**Travail à faire**.
a. Dites si chaque affirmation s'accorde avec le texte donné, en répondant par oui ou par non et en citant mot pour mot les termes décisifs : (i) au Maghreb, on fait surtout des films pour l'argent ; (ii) la personne interrogée pense que le cinéma peut faire avancer le dialogue ; (iii) les films qui ont changé des lois sont fréquents.
b. Recopiez, s'il vous plaît, la partie du texte donné qui commence à « En Égypte, le » et se termine à « la région ? ».

**Texte donné**.
================================

En Égypte, le cinéma est une vraie industrie. C’est un petit Hollywood, un marché qui répond à l’offre et à la demande, c’est aussi et surtout le star système dans toute sa splendeur et sa noirceur. L’industrie en Égypte m’a permis de me faire un nom bankable qui me permet de sortir des sentiers battus et de revenir vers des films d’auteurs, plus intimistes… Au Maghreb, il n’y a pas vraiment de marché, on fait des films parce qu’on veut les faire, on ne les fait pas pour l’audience ou pour l’argent. C’est beaucoup plus personnel. C’est un acte qui relève de la résistance.

Le cinéma peut-il changer les mentalités ou faire bouger les choses dans la région ?

C’est LA question que je pose souvent ! Je ne pense pas que le cinéma puisse changer les mentalités mais je pense que le cinéma peut faire avancer le dialogue. C’est du moins une incitation à discuter. Un film en soi ne peut pas faire changer quoi que ce soit. Évidemment, il y a toujours des exceptions à la règle, il existe des films qui ont changé des lois, qui ont fait prendre conscience d’une cause ou d’une affaire. Mais c’est malheureusement très rare. Dans notre région, pour que le cinéma puisse servir, il faut déjà qu’il soit rendu plus accessible. Notre mission devrait être de le démocratiser de plus en plus.

================================

**Lignes répertoriées**.
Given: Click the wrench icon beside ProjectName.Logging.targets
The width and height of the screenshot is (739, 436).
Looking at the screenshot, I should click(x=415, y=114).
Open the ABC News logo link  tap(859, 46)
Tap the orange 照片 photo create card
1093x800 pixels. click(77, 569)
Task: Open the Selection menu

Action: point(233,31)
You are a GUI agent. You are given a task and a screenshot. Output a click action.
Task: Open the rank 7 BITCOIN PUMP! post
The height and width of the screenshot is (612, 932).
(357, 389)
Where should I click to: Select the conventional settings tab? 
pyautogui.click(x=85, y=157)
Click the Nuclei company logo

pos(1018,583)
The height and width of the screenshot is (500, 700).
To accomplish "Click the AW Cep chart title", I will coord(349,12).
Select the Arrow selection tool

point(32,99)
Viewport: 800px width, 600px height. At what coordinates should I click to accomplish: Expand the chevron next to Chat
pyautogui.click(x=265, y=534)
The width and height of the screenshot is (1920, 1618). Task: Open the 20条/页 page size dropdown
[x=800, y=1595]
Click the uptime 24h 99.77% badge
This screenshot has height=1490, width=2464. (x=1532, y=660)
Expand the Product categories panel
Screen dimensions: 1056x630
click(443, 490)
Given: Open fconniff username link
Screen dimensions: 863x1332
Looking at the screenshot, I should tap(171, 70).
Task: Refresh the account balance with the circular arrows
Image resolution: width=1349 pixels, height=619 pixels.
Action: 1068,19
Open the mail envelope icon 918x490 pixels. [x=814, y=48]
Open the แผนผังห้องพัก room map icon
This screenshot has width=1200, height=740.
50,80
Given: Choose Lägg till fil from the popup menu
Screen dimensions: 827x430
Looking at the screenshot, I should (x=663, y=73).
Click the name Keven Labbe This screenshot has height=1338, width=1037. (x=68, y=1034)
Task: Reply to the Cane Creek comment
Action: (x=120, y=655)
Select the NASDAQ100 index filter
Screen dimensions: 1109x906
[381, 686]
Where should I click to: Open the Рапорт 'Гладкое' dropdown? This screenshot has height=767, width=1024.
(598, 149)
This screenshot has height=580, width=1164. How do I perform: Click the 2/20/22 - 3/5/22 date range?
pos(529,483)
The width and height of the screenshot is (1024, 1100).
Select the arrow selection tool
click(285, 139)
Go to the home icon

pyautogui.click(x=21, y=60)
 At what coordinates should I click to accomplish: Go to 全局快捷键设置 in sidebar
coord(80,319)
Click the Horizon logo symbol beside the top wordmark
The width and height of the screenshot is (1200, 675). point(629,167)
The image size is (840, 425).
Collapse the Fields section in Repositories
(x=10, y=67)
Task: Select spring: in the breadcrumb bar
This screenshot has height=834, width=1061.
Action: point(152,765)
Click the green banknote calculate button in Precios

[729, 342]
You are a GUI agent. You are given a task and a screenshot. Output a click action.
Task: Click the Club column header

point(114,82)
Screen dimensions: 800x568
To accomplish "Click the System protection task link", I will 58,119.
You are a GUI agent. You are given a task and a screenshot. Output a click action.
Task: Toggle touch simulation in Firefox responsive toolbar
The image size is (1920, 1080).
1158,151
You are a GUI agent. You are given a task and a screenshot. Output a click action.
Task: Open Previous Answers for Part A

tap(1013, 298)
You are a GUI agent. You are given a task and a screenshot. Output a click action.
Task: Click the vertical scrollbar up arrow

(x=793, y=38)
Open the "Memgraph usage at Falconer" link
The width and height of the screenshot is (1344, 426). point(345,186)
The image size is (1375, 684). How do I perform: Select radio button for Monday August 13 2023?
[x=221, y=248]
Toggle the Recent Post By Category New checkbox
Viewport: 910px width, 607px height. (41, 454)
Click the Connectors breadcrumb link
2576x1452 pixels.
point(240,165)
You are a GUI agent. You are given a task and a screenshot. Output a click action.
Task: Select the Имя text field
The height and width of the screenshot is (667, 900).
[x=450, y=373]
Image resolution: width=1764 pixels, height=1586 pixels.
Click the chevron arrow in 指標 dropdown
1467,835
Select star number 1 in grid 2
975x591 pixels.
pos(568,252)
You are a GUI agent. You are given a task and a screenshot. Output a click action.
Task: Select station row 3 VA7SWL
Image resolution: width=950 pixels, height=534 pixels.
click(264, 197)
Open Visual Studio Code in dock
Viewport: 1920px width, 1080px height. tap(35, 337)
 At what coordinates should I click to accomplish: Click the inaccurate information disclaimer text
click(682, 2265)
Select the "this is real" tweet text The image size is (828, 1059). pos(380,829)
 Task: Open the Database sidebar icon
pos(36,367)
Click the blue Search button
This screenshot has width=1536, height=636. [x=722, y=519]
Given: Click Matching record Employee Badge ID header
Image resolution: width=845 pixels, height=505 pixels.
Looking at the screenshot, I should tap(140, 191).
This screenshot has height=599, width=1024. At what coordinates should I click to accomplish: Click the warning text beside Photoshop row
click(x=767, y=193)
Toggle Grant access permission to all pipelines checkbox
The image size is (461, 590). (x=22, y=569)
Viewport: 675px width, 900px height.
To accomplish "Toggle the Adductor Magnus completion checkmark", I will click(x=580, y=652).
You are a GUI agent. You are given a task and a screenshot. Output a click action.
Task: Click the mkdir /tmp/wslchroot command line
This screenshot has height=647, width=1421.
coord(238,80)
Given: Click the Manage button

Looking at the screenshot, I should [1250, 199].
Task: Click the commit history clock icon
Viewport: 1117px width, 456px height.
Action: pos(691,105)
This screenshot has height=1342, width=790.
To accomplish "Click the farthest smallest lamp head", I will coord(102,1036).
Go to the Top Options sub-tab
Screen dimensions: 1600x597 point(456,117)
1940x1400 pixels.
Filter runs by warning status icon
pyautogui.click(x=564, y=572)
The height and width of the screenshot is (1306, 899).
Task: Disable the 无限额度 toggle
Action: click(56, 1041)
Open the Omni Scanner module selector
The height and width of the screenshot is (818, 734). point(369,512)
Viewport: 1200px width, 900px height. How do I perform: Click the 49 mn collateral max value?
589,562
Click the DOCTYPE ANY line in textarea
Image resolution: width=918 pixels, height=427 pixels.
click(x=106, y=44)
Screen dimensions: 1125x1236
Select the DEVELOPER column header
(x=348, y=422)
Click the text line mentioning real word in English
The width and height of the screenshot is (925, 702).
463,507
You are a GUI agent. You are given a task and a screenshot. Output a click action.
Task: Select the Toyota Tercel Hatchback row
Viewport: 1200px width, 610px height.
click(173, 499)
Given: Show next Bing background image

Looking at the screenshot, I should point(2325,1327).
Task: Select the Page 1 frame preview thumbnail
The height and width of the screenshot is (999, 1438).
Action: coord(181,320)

================================

**Les solutions**.
a.
(i) Non : « on ne les fait pas pour l’audience ou pour l’argent ».
(ii) Oui : « je pense que le cinéma peut faire avancer le dialogue ».
(iii) Non : « Mais c’est malheureusement très rare. »

b.
En Égypte, le cinéma est une vraie industrie. C’est un petit Hollywood, un marché qui répond à l’offre et à la demande, c’est aussi et surtout le star système dans toute sa splendeur et sa noirceur. L’industrie en Égypte m’a permis de me faire un nom bankable qui me permet de sortir des sentiers battus et de revenir vers des films d’auteurs, plus intimistes… Au Maghreb, il n’y a pas vraiment de marché, on fait des films parce qu’on veut les faire, on ne les fait pas pour l’audience ou pour l’argent. C’est beaucoup plus personnel. C’est un acte qui relève de la résistance.

Le cinéma peut-il changer les mentalités ou faire bouger les choses dans la région ?